The invention relates to a magnetic resonance imaging apparatus which includes a measuring space and a patient table which can be positioned in the measuring space, means being provided so as to enable communication between a patient arranged on the table in the measuring space and the outside world. An apparatus of this kind is known from United States patent No. 5,150,710 in which a system of mirrors is mounted on the patient table so as to enable a patient arranged on the table to maintain visual contact with the outside world after the table has been positioned in the measuring space of the MRI apparatus. United States patent No. 5,825,563, moreover, discloses a mirror which is attached to an arm which is mounted on the patient table to be positioned in the measuring space. The limited space available in the MRI apparatus imposes considerable restrictions on the separate mounting of such a communication means directly on the patient table.
A magnetic resonance imaging apparatus for medical purposes, also referred to as an MRI apparatus, is arranged to form images of cross-sections or so-called slices of a body. To this end, in such an apparatus a strong, steady, uniform magnetic field is generated in a volume which is intended for imaging, that is, the imaging volume. A magnetic gradient field is superposed on said uniform field in order to indicate the location of the slice to be imaged. The atoms in the tissue present in the imaging volume are then excited by means of an RF field; the spin resonance signal formed upon relaxation of the excited atoms is then used to reconstruct an image of the slice indicated by means of the gradient field. The steady uniform field, also referred to as the main field, is generated by means of a coil system (superconducting or not). This coil system and the associated envelope together may be shaped as a short tube in which the imaging volume is situated. The diameter of this tube is determined by the dimensions of the patients to be examined and hence has a given minimum value, for example of the order of magnitude of 90 cm. The imaging volume constitutes only a small part of the measuring space in which a patient table can be positioned. As has already been stated, it is known to mount a communication means in the form of a mirror on such a patient table.

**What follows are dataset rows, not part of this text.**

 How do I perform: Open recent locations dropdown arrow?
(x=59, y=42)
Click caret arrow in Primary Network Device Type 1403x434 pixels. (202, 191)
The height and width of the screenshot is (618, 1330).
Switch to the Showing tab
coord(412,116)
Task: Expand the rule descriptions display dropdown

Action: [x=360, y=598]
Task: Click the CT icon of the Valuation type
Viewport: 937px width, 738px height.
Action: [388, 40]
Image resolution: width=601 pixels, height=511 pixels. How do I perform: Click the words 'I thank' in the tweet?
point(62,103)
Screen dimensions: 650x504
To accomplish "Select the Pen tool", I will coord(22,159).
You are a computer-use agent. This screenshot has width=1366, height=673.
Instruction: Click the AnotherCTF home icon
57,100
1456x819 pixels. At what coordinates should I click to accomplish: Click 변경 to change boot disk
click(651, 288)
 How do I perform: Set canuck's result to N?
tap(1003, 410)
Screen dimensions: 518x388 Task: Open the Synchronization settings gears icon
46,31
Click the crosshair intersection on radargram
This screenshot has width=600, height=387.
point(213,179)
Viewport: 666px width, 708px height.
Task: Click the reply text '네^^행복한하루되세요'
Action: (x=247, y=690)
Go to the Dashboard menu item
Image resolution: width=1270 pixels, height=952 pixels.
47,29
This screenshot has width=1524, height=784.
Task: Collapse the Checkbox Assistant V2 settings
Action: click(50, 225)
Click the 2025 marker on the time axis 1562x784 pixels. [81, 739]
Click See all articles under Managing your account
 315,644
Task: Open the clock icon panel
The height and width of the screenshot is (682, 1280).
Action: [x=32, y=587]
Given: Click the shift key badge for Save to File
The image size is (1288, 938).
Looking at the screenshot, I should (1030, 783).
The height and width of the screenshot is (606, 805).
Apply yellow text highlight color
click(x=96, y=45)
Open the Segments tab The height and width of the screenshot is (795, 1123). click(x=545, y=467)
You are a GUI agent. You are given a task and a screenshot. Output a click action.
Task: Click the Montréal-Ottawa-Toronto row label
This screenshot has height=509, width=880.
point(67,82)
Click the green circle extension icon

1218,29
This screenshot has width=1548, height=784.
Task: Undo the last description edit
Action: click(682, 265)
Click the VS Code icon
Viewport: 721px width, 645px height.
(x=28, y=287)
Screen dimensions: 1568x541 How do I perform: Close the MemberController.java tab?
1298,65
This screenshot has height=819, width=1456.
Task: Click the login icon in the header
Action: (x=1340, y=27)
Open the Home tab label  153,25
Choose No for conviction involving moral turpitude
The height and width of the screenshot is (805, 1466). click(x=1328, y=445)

Also known are MRI apparatus in which said coil system is situated in a non- tubular envelope which is open at its side. In that case the patient to be examined is not situated in a tunnel-shaped space, but in a measuring space which still leaves only a small clearance around the patient. It has been found in practice that it is desirable to realize facilities for extensive communication with and by the patient arranged on the table positioned in the MRI apparatus. However, it is difficult to mount further communication means on the patient table.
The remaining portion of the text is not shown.